Sumário: I - As comissões arbitrais previstas no artigo 49 das "Condições Gerais de Venda de Energia Electrica em Alta Tensão", anexas ao Decreto-Lei n. 43335, de 19 de Novembro de 1960, segundo a redacção do Decreto-Lei n. 296/82, de 28 de Julho, para a decisão de todos os litigios de qualquer natureza que se levantarem entre o consumidor e o distribuidor, são verdadeiros "tribunais", ja que lhes compete a função jurisdicional de dirimir conflitos, sendo irrelevante que os arbitros não estejam sujeitos ao estatuto privativo dos juizes.
II - E trata-se de um "tribunal arbitral necessario", pois as partes tiveram, ao celebrarem o contrato de fornecimento de energia electrica, de aceitar a imposição do poder publico de submeterem a juizo arbitral as divergencias que surgissem.

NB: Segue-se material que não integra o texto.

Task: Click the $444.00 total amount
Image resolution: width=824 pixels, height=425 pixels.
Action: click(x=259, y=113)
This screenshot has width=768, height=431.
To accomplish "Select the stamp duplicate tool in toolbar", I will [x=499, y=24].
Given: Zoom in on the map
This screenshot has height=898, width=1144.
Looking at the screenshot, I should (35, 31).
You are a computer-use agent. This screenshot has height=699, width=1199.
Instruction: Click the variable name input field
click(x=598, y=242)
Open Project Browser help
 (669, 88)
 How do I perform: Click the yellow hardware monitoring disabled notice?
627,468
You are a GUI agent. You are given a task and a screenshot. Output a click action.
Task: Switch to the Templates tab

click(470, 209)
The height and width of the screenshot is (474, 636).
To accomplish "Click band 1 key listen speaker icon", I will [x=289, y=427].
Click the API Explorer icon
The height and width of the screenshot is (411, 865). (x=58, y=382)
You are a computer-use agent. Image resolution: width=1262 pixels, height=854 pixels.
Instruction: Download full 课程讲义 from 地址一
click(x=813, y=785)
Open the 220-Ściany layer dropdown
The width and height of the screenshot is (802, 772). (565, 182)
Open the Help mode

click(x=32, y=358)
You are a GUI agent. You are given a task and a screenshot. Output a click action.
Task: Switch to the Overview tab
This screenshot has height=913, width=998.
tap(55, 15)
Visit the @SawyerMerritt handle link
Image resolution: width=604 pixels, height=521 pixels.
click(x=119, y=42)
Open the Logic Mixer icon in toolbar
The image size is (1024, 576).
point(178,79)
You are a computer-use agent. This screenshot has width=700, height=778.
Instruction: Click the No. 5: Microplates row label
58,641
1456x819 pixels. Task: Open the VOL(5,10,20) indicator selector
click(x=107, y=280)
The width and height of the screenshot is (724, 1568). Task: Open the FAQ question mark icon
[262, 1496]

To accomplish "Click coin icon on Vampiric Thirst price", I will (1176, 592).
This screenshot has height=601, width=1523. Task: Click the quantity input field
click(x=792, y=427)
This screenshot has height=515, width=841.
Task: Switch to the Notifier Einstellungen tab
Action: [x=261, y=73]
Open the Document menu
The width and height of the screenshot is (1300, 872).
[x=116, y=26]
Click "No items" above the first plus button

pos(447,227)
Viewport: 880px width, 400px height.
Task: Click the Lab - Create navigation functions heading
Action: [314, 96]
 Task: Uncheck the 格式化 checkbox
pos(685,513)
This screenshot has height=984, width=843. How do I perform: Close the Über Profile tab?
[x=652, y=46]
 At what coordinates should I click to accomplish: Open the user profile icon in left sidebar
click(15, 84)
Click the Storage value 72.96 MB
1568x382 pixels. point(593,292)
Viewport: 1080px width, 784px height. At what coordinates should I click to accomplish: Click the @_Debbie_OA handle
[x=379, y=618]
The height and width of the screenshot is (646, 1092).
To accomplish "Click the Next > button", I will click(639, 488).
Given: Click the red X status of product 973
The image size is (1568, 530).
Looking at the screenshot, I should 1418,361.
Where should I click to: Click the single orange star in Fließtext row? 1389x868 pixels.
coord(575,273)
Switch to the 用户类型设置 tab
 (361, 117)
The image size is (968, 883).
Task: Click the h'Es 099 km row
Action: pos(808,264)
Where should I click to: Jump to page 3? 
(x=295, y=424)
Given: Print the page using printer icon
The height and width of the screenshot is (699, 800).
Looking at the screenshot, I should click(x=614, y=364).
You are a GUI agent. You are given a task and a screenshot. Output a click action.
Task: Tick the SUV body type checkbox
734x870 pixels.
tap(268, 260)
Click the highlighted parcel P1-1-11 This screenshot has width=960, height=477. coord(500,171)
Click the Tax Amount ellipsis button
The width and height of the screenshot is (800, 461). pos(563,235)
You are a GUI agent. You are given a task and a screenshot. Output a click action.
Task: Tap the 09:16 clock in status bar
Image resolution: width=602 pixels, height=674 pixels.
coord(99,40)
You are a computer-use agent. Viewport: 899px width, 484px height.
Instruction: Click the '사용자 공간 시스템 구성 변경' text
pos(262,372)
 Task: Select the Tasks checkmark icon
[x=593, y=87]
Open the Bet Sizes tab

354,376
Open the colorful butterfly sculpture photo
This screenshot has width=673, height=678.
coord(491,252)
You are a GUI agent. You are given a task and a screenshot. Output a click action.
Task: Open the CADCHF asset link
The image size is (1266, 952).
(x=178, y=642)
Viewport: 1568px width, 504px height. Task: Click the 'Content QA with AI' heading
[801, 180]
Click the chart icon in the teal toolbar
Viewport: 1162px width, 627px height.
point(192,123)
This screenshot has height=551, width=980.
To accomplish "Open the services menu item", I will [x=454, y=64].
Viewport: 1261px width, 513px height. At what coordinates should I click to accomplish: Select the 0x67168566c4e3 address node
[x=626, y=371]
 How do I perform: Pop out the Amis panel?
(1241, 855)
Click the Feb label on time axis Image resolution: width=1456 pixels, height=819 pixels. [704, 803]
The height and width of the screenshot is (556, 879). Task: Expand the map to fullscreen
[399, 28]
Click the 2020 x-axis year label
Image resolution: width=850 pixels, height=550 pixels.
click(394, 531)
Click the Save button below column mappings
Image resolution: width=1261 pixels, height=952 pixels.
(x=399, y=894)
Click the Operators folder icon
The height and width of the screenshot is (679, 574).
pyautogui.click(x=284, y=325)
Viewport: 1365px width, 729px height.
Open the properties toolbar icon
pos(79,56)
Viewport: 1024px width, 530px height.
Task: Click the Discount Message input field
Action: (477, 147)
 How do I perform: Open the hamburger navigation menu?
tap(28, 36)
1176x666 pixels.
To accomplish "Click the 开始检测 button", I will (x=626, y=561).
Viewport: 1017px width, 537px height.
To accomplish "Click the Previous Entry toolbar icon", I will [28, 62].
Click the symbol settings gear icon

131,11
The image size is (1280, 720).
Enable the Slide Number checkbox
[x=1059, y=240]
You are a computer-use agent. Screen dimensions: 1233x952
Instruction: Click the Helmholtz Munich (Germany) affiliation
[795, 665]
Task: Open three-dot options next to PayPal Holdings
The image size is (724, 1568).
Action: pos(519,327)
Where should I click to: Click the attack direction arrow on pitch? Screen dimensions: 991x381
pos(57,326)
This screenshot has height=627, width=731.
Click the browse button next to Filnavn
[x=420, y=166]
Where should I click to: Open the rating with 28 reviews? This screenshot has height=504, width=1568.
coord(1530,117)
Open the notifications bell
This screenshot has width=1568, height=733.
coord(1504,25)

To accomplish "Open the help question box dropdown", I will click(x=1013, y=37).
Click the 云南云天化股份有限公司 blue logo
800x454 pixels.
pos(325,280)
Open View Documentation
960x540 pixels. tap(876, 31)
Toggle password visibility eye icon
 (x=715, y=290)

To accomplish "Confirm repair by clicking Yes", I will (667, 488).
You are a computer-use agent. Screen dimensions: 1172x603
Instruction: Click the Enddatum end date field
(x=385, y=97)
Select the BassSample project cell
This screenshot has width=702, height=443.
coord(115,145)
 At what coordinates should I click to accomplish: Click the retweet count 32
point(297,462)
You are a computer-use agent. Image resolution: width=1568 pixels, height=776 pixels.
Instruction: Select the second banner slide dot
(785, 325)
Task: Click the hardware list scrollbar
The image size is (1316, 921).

III - A nova redacção dada ao citado preceito pelo Decreto-Lei n. 296/82 alargou extraordinariamente a competencia da comissão arbitral, pelo que não pode ser considerada interpretativa (nem por natureza, nem por imperativo legal) da redacção originaria.
IV - A reserva de competencia legislativa da Assembleia da Republica relativa a materia da organização e competencia dos tribunais (artigo 167, alinea j), na redacção originaria) abrange os tribunais arbitrais.
V - Os artigos 1 e 2 do Decreto-Lei n. 296/82, emitidos pelo Governo sem autorização parlamentar, são organicamente inconstitucionais, pois versam sobre a competencia dos tribunais arbitrais, ampliando-a em detrimento dos tribunais comuns.